The Simplest and Last Internet-Only ACL You’ll Ever Need 

tl;dr 

Implement this ACL using whatever network gear, cloud ACL config, or uncomplicated firewall you use to protect your networks. Our IOT devices are on 10.99.99.0/24 for this example. Also, don’t use non-RFC 1918 addressing on your internal networks. Depending on your configuration, the following pseudo-logic in the format of <allow or deny> <IP.Source> <IP.Destination> <protocol> should work universally.

deny 10.99.99.0/24 10.0.0.0/8 any 

deny 10.99.99.0/24 172.16.0.0/12 any 

deny 10.99.99.0/24 192.168.0.0/16 any 

allow 10.99.99.0/24 0.0.0.0/0 any 

The Verbose Version 

Imagine this — you are implementing a new netblock for your Roku TVs, IOT devices, and wireless guests. They all need internet access and under no circumstances do they need access to anything else. When they get a DHCP lease from your network, you should provide them with a public DNS server or two in the lease offer. Not all resolvers were created equally, but OpenDNS and a few others may offer you a bit more privacy than the others.  

Once your hosts have been provided a public IP address or two for name resolution, the following ACL will result in your TVs being blocked from accessing anything RFC-1918 in four short and sweet lines.
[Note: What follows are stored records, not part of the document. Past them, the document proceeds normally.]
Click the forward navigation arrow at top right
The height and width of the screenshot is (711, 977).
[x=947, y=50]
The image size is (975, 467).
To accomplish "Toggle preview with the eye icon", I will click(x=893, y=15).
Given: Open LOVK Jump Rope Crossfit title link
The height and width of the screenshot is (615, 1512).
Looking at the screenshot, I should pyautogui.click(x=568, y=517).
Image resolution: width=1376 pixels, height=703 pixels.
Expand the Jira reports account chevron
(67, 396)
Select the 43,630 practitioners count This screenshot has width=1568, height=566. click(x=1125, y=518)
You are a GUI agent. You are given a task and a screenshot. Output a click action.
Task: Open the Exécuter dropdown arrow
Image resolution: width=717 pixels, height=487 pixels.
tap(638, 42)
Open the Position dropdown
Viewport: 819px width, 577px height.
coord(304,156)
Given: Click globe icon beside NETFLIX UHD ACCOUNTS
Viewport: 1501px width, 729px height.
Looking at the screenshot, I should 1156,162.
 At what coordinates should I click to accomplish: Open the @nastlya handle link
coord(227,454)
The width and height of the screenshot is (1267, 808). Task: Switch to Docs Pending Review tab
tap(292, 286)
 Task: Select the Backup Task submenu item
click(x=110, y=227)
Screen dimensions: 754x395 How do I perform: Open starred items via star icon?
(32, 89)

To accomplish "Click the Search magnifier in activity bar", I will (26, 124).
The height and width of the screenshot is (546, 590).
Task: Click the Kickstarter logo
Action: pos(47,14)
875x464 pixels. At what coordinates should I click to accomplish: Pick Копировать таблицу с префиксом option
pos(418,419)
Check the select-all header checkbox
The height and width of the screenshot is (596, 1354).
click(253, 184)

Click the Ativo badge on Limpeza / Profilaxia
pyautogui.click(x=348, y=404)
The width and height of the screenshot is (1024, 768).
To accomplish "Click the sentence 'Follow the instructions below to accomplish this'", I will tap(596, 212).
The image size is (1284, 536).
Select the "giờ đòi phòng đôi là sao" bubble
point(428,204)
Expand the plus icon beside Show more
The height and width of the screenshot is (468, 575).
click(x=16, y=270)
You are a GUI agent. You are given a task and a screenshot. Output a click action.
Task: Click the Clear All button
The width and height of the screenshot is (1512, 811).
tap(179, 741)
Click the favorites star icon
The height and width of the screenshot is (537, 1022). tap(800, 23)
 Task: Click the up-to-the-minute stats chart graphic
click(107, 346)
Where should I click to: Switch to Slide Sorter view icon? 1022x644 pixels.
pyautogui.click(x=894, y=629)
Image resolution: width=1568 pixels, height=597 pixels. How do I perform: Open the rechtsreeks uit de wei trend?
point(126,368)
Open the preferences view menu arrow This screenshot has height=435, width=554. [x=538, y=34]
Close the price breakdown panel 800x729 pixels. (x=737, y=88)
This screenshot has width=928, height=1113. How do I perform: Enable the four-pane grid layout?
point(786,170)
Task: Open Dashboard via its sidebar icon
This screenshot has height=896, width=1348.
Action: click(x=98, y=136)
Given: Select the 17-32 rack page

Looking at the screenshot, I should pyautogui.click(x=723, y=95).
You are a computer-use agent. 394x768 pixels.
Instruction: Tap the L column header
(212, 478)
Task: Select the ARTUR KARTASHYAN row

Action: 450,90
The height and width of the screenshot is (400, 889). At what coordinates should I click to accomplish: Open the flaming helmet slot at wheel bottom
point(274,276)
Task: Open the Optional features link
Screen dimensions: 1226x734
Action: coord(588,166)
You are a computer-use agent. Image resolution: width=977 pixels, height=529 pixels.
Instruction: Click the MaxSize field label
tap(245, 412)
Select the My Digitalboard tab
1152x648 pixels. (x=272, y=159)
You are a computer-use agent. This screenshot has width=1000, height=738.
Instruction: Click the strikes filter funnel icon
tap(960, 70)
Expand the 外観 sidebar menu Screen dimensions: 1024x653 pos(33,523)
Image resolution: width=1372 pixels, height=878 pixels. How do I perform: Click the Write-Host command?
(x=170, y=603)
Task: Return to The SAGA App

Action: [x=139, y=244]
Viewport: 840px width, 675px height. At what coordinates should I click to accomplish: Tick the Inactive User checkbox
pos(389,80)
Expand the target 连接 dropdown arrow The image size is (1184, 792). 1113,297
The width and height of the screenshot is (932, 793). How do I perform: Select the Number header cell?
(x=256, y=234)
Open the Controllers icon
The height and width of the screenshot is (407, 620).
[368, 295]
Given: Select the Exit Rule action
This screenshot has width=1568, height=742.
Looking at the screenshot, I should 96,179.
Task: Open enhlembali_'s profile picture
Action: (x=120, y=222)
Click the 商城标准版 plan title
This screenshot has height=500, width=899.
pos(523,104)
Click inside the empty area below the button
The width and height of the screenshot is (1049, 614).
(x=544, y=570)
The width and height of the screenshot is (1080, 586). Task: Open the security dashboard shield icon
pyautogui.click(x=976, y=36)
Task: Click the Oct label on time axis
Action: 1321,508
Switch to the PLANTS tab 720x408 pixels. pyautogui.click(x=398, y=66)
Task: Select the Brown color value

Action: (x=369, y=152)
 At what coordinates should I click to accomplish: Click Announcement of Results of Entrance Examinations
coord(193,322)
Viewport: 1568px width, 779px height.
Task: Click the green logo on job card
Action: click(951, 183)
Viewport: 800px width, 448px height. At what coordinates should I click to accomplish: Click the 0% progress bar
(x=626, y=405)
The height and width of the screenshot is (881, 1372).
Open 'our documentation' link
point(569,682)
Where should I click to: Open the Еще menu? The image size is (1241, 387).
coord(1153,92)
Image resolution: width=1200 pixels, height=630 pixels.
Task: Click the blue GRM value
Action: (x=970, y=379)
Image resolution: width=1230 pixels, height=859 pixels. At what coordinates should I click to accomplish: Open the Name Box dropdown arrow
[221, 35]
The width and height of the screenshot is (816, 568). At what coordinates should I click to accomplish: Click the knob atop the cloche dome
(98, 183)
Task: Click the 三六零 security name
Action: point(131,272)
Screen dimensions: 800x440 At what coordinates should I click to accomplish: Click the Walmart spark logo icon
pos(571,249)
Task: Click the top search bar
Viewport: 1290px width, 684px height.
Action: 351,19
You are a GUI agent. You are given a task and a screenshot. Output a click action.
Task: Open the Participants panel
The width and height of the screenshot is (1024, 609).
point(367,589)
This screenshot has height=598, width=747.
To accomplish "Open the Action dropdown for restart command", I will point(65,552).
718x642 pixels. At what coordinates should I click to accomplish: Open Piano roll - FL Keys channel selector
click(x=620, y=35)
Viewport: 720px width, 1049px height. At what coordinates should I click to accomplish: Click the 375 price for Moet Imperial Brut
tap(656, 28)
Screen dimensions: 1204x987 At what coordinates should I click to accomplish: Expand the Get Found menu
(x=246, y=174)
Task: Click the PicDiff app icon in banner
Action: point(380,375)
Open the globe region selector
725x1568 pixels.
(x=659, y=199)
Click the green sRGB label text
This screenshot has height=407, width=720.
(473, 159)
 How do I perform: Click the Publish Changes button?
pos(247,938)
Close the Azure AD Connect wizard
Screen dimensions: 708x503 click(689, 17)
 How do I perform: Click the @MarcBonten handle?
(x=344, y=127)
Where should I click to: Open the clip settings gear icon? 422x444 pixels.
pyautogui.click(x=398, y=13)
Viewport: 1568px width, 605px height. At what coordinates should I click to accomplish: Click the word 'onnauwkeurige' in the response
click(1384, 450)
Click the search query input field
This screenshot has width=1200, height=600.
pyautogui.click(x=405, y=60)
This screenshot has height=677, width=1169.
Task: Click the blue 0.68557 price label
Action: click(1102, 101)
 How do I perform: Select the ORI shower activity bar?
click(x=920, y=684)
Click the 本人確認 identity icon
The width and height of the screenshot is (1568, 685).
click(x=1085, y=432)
This specific configuration will keep these hosts from accessing anything you address on standard internal network ranges.  

deny 10.99.99.0/24 10.0.0.0/8 any 

deny 10.99.99.0/24 172.16.0.0/12 any 

deny 10.99.99.0/24 192.168.0.0/16 any 

allow 10.99.99.0/24 any any 

This will allow the segment to talk to any public IP address. That’s it, that’s all.